WORK TO DO —
Rewrite the lines starting at "Given: Enable the Инверсия checkbox" and ending at "Action: click(342, 248)", changing "ellipsis button" to "more options button" and keeping all else the same. Return only those lines.

RECORDS FOR PROCESSING —
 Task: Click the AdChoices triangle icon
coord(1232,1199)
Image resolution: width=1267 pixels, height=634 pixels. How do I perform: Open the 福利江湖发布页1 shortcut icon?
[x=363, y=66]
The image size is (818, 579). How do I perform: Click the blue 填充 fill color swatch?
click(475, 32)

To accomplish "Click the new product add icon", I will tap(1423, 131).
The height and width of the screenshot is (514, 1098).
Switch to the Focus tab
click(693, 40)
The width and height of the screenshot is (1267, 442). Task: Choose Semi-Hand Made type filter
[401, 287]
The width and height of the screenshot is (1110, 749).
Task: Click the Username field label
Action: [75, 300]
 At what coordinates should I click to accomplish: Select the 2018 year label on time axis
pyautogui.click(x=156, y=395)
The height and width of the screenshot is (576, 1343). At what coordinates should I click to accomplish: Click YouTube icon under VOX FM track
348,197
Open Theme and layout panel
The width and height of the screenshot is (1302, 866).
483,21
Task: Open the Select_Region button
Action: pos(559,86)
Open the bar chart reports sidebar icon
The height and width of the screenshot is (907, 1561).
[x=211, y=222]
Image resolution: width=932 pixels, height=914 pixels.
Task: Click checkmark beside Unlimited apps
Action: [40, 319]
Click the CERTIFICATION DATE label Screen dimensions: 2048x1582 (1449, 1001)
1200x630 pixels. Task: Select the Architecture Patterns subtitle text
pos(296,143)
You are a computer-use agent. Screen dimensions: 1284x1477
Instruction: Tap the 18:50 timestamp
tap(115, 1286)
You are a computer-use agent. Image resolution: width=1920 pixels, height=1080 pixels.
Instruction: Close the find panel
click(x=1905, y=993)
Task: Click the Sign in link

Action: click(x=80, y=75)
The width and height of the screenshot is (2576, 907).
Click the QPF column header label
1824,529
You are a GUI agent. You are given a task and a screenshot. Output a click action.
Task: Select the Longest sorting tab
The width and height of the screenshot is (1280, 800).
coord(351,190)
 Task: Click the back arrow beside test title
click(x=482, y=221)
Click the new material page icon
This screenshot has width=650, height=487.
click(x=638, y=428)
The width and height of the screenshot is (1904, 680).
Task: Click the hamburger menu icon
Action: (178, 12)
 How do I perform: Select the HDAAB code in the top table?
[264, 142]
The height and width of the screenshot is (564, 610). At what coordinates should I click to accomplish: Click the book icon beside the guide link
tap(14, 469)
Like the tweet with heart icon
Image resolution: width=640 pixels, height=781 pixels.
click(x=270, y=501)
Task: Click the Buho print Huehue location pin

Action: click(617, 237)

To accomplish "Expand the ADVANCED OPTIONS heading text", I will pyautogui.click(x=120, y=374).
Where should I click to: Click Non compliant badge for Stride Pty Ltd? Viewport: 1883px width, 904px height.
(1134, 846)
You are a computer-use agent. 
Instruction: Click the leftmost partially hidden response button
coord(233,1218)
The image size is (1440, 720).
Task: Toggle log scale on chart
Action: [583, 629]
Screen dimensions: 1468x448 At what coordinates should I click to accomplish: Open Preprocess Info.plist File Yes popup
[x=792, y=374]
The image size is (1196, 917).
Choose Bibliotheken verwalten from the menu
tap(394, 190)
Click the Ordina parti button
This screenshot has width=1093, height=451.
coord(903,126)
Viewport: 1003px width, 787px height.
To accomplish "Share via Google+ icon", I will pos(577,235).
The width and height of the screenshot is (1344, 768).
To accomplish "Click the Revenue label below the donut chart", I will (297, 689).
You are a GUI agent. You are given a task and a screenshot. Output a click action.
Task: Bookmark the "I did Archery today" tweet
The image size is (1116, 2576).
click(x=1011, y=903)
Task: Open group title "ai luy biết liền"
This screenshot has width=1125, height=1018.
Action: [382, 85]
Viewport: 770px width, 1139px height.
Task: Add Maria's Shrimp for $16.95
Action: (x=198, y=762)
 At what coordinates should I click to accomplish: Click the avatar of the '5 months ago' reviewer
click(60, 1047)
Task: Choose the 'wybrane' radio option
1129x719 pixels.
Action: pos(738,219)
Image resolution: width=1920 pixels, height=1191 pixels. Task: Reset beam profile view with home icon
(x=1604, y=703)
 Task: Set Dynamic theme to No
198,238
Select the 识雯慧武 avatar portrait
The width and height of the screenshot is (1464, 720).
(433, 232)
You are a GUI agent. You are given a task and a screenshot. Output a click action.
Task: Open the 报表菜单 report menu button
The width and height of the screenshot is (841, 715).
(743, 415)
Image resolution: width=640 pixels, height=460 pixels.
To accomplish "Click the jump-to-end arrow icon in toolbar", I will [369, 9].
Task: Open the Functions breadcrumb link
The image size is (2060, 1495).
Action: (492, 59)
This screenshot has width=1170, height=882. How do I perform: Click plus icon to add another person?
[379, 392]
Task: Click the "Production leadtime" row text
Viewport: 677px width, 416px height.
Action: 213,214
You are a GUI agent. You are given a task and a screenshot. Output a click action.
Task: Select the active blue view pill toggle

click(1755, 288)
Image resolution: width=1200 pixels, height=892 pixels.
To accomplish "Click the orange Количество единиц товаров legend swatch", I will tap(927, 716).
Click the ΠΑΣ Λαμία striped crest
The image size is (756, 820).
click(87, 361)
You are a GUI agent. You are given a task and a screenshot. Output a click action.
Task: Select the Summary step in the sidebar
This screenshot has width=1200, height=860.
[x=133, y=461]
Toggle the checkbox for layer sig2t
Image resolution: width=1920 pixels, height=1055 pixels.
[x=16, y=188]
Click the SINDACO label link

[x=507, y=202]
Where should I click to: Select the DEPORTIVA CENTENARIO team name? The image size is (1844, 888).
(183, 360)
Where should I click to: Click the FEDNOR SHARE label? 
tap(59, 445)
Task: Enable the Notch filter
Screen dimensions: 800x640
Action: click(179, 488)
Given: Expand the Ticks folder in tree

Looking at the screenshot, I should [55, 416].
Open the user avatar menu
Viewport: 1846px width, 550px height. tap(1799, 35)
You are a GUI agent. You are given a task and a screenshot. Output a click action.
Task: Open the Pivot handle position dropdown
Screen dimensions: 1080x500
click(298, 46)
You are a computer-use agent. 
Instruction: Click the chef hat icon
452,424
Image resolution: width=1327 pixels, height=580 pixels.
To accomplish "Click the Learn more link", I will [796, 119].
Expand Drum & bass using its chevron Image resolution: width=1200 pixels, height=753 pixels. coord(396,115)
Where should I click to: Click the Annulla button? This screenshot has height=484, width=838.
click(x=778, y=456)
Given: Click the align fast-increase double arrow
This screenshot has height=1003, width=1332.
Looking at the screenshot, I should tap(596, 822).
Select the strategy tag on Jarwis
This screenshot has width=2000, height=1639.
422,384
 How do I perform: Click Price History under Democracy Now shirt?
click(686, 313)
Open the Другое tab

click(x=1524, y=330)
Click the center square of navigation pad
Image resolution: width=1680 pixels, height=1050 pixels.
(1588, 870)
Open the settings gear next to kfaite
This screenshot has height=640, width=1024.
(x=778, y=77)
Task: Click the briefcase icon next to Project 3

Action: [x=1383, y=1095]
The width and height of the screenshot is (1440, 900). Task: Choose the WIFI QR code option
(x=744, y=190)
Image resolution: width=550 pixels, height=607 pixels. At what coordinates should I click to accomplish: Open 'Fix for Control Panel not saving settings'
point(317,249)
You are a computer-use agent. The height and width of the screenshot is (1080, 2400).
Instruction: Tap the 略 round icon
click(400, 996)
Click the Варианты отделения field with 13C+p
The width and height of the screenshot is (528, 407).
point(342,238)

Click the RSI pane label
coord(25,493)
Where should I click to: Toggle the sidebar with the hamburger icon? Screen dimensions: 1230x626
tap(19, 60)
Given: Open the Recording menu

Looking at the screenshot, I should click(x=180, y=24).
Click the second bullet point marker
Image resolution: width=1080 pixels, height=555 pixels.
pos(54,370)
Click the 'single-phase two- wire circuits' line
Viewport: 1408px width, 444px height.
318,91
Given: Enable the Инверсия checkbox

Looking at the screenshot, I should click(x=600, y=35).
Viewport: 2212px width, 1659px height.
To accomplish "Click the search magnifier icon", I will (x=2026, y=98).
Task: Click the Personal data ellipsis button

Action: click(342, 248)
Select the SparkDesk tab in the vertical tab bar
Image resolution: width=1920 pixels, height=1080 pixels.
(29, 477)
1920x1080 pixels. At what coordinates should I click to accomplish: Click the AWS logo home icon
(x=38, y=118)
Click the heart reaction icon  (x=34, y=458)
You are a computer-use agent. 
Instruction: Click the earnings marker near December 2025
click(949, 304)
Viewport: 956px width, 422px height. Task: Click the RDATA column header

RESPONSE —
Given: Enable the Инверсия checkbox

Looking at the screenshot, I should click(x=600, y=35).
Viewport: 2212px width, 1659px height.
To accomplish "Click the search magnifier icon", I will (x=2026, y=98).
Task: Click the Personal data more options button

Action: click(342, 248)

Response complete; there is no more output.